ENTRIES SHOWN —
- - - - - - -

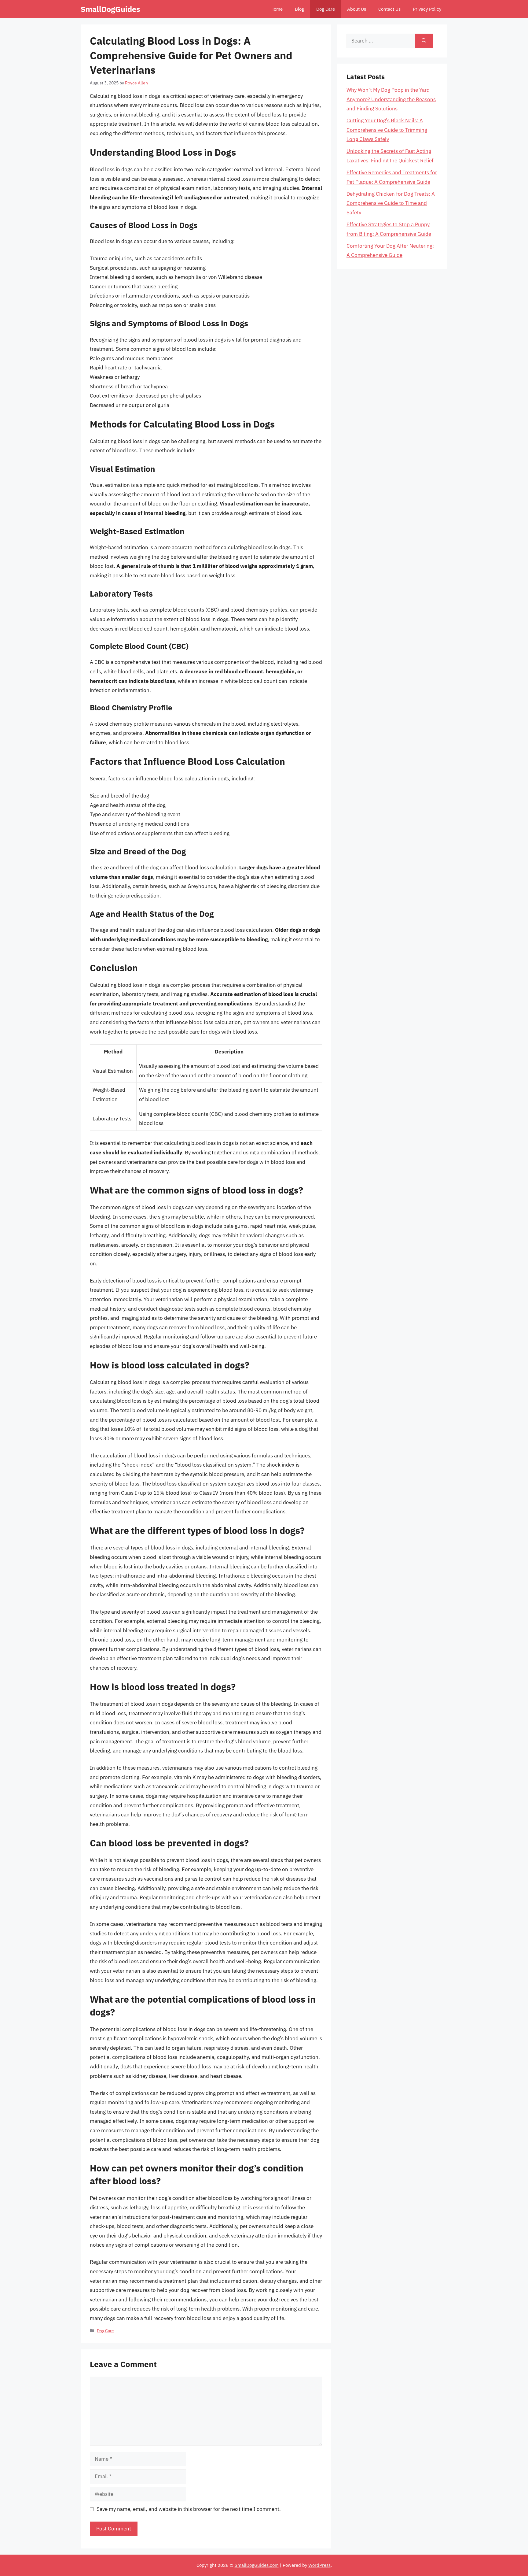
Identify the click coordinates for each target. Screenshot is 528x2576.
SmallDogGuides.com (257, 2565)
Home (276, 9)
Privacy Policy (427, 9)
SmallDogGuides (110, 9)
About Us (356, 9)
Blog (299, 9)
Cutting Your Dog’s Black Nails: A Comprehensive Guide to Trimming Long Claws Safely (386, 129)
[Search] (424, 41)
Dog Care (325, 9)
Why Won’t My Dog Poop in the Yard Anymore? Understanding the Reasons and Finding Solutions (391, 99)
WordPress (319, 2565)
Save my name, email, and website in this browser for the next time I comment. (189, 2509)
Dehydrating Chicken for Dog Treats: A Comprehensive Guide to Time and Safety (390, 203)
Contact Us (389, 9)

- - - - - - -

PROBLEM DESCRIPTION — All lines above containing the string "Comprehensive" are to be collected.

REPLY —
Cutting Your Dog’s Black Nails: A Comprehensive Guide to Trimming Long Claws Safely (386, 129)
Dehydrating Chicken for Dog Treats: A Comprehensive Guide to Time and Safety (390, 203)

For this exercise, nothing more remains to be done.